** start MATERIAL PROVIDED **
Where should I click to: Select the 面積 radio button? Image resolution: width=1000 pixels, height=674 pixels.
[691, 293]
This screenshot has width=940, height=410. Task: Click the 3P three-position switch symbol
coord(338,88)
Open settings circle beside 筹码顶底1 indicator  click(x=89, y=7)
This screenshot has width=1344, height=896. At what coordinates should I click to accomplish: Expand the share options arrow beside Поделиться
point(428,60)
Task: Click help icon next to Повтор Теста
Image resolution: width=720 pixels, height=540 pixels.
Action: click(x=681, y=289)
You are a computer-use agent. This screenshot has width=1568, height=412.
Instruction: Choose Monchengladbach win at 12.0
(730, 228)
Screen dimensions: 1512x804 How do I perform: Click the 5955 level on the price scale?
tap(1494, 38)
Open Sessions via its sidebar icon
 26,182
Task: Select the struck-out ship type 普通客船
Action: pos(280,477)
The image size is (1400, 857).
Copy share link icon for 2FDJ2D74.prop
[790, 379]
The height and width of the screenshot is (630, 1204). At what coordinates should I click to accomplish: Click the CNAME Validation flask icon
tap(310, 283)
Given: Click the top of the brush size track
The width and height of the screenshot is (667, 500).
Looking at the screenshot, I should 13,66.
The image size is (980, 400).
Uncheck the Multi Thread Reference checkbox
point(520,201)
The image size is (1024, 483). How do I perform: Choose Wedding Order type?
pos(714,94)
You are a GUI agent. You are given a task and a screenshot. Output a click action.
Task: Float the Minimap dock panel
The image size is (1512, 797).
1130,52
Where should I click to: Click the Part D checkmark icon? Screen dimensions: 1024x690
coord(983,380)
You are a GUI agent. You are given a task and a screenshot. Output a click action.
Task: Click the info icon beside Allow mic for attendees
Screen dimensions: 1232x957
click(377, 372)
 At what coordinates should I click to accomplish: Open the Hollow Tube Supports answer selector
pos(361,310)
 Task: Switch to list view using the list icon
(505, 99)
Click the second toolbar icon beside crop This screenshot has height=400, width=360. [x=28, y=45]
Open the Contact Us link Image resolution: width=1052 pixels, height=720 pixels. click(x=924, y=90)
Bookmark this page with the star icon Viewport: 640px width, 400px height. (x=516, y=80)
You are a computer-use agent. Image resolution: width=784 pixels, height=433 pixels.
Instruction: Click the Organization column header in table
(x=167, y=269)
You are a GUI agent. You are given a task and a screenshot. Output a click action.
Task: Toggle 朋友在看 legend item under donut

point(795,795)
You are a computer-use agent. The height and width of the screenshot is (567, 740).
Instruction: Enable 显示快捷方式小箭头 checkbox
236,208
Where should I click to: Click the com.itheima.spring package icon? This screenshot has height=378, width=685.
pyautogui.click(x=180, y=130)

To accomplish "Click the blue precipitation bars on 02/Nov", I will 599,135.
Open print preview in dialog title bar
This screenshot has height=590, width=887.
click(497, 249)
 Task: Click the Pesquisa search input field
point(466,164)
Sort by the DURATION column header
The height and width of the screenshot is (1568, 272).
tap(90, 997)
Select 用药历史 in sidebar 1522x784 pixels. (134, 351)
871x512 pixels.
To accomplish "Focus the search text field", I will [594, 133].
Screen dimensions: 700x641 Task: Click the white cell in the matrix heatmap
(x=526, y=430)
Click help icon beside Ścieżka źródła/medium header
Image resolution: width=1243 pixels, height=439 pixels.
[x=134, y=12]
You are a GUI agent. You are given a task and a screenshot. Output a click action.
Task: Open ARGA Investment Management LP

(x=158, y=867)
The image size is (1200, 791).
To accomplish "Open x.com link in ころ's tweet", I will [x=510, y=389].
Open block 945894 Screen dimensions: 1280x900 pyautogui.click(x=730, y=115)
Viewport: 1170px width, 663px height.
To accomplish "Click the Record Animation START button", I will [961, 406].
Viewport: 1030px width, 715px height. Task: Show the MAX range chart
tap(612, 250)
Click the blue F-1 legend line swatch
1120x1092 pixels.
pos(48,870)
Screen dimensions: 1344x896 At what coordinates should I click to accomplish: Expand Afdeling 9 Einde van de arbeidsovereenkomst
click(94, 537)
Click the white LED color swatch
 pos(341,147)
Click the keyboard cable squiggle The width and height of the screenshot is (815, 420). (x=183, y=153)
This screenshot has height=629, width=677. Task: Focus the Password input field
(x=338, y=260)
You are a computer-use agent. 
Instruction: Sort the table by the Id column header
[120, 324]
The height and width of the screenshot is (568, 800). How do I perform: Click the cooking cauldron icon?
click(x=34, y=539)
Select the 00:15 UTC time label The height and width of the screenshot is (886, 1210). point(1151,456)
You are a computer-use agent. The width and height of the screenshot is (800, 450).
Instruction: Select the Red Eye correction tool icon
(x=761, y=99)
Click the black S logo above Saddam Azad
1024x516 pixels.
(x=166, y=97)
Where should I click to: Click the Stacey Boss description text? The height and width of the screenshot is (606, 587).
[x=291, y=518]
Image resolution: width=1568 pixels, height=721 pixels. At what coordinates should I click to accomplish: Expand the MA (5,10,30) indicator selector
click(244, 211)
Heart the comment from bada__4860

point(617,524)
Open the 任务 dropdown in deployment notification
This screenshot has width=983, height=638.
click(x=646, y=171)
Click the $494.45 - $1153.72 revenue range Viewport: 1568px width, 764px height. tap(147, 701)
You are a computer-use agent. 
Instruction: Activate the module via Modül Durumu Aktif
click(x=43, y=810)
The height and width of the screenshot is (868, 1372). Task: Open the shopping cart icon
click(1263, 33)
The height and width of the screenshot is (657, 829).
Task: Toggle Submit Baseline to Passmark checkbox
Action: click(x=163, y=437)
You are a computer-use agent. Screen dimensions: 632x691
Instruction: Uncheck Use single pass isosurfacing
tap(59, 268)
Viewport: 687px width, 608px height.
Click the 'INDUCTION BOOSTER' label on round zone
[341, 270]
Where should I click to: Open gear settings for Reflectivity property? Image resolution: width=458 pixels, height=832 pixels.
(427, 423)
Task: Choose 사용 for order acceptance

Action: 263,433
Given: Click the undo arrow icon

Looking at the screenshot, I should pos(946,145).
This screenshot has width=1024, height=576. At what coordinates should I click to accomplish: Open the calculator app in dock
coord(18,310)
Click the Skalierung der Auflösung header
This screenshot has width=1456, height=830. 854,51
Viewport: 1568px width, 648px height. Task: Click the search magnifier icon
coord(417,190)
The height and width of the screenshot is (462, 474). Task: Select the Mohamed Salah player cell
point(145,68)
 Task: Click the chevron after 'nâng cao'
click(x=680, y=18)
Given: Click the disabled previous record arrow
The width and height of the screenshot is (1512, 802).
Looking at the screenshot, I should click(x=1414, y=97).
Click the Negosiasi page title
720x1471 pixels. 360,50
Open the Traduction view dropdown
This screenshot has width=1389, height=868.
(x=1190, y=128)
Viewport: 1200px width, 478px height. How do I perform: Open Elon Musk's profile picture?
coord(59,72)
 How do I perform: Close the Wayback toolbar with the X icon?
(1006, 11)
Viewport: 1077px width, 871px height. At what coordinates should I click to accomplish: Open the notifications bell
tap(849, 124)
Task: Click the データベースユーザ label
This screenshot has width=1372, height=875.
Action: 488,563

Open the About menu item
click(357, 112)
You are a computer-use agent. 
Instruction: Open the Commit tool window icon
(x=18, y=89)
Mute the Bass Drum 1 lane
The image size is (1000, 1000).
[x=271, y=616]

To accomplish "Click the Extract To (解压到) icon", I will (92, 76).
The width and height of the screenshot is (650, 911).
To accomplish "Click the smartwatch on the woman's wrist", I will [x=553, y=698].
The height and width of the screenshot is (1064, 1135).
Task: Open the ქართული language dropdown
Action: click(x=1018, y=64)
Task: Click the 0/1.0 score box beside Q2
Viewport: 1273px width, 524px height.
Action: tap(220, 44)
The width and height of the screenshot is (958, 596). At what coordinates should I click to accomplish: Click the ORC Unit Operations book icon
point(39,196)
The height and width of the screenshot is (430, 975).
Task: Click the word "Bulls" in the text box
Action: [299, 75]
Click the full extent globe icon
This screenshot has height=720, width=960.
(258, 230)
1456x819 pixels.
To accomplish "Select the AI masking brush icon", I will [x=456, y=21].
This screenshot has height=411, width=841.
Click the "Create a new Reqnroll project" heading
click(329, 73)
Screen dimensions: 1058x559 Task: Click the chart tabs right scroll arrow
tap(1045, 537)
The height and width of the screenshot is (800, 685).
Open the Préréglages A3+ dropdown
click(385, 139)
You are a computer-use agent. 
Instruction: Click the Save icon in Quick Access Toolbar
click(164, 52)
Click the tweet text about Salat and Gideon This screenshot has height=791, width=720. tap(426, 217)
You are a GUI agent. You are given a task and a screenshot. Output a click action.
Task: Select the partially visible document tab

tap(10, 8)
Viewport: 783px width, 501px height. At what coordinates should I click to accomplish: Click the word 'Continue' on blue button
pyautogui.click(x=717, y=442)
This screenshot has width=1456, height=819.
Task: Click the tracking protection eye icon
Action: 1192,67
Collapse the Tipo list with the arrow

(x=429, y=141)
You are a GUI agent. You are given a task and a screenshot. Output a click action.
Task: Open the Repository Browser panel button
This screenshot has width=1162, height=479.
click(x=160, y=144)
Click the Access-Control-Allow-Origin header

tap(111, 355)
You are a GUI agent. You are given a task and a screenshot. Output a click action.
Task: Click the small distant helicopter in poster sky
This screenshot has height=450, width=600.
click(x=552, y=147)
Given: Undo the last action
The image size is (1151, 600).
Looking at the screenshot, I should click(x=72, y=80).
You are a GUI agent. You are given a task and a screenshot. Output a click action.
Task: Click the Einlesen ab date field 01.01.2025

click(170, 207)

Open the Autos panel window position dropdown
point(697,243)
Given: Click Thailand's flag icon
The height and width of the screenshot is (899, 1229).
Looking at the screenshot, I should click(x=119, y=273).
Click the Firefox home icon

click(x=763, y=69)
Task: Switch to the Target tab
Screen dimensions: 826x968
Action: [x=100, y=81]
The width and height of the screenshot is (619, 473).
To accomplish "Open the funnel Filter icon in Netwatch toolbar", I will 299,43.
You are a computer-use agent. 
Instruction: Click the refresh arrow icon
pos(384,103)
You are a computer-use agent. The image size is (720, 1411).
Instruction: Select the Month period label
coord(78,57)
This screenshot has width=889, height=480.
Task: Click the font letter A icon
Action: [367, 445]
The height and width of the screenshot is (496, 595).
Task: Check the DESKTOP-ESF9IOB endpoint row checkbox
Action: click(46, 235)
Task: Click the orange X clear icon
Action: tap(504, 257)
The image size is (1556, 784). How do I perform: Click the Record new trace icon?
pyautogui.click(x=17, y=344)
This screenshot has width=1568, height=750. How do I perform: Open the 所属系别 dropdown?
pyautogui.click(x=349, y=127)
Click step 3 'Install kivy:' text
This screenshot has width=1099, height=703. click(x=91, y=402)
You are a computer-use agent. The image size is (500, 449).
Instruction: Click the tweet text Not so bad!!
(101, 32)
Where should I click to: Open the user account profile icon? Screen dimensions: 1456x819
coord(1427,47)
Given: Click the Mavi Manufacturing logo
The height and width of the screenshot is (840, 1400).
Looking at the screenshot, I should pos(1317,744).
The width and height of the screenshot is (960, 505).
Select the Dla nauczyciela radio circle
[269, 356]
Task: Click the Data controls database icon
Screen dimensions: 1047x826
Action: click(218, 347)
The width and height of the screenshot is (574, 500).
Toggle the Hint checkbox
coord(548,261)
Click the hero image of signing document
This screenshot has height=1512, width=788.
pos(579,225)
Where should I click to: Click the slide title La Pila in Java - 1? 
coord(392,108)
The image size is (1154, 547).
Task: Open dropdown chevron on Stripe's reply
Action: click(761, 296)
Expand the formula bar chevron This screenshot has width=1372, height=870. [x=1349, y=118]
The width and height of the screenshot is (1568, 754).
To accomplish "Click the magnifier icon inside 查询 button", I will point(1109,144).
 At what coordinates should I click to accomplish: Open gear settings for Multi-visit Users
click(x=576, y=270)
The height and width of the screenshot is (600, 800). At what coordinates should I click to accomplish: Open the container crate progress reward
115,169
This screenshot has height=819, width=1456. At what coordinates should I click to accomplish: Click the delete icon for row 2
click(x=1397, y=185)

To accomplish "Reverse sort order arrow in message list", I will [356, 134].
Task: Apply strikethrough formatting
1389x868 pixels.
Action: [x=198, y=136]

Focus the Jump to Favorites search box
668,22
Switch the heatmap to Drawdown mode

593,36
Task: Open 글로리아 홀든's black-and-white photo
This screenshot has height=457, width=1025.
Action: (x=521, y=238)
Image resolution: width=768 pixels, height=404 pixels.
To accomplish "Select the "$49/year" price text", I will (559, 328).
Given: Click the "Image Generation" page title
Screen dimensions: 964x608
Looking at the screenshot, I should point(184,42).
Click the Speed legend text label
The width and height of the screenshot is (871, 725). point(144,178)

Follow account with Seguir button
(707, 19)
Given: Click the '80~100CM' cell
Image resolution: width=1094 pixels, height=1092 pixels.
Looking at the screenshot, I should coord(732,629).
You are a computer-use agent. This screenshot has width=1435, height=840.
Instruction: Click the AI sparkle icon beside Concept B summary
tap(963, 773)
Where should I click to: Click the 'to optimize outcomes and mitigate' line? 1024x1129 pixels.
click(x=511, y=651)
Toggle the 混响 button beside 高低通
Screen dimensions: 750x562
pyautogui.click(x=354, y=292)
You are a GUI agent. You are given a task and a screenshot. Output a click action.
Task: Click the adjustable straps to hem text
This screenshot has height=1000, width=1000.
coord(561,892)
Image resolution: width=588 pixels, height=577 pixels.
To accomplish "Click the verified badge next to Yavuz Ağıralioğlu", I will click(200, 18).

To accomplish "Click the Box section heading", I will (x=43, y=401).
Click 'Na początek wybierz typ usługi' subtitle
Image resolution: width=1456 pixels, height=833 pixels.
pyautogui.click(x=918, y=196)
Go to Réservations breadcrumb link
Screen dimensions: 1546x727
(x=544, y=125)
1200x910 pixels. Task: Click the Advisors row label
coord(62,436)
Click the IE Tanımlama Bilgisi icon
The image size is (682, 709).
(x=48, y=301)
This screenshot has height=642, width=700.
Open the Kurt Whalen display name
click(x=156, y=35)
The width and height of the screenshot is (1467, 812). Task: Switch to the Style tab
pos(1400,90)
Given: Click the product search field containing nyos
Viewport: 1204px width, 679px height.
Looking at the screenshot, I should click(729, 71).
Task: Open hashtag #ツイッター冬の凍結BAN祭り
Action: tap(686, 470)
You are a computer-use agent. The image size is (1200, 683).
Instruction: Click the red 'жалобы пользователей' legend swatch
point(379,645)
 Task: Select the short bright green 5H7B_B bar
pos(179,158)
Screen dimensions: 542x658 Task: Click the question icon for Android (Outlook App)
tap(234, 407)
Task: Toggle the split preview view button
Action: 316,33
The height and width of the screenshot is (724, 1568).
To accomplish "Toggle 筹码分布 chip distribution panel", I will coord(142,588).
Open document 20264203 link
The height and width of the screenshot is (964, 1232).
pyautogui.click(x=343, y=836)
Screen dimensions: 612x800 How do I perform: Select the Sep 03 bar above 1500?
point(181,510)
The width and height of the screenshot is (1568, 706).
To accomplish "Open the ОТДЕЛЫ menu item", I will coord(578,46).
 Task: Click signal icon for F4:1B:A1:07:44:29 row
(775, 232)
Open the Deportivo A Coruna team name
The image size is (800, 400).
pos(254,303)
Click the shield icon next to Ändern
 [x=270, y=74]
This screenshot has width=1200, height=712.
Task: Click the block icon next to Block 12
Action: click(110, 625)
** end MATERIAL PROVIDED **
-- DIRECTIVE --
Edit the material in the stretch from the line containing "The height and width of the screenshot is (868, 1372)." through the line containing "coord(59,72)", replacing "undo" with "redo" and leaving everything else unchanged. Give only those lines.

-- SOLUTION TO THE PROBLEM --
The height and width of the screenshot is (868, 1372). Task: Open the shopping cart icon
click(1263, 33)
The height and width of the screenshot is (657, 829).
Task: Toggle Submit Baseline to Passmark checkbox
Action: click(x=163, y=437)
You are a computer-use agent. Screen dimensions: 632x691
Instruction: Uncheck Use single pass isosurfacing
tap(59, 268)
Viewport: 687px width, 608px height.
Click the 'INDUCTION BOOSTER' label on round zone
[341, 270]
Where should I click to: Open gear settings for Reflectivity property? Image resolution: width=458 pixels, height=832 pixels.
(427, 423)
Task: Choose 사용 for order acceptance

Action: 263,433
Given: Click the redo arrow icon

Looking at the screenshot, I should pos(946,145).
This screenshot has width=1024, height=576. At what coordinates should I click to accomplish: Open the calculator app in dock
coord(18,310)
Click the Skalierung der Auflösung header
This screenshot has width=1456, height=830. 854,51
Viewport: 1568px width, 648px height. Task: Click the search magnifier icon
coord(417,190)
The height and width of the screenshot is (462, 474). Task: Select the Mohamed Salah player cell
point(145,68)
 Task: Click the chevron after 'nâng cao'
click(x=680, y=18)
Given: Click the disabled previous record arrow
The width and height of the screenshot is (1512, 802).
Looking at the screenshot, I should click(x=1414, y=97).
Click the Negosiasi page title
720x1471 pixels. 360,50
Open the Traduction view dropdown
This screenshot has width=1389, height=868.
(x=1190, y=128)
Viewport: 1200px width, 478px height. How do I perform: Open Elon Musk's profile picture?
coord(59,72)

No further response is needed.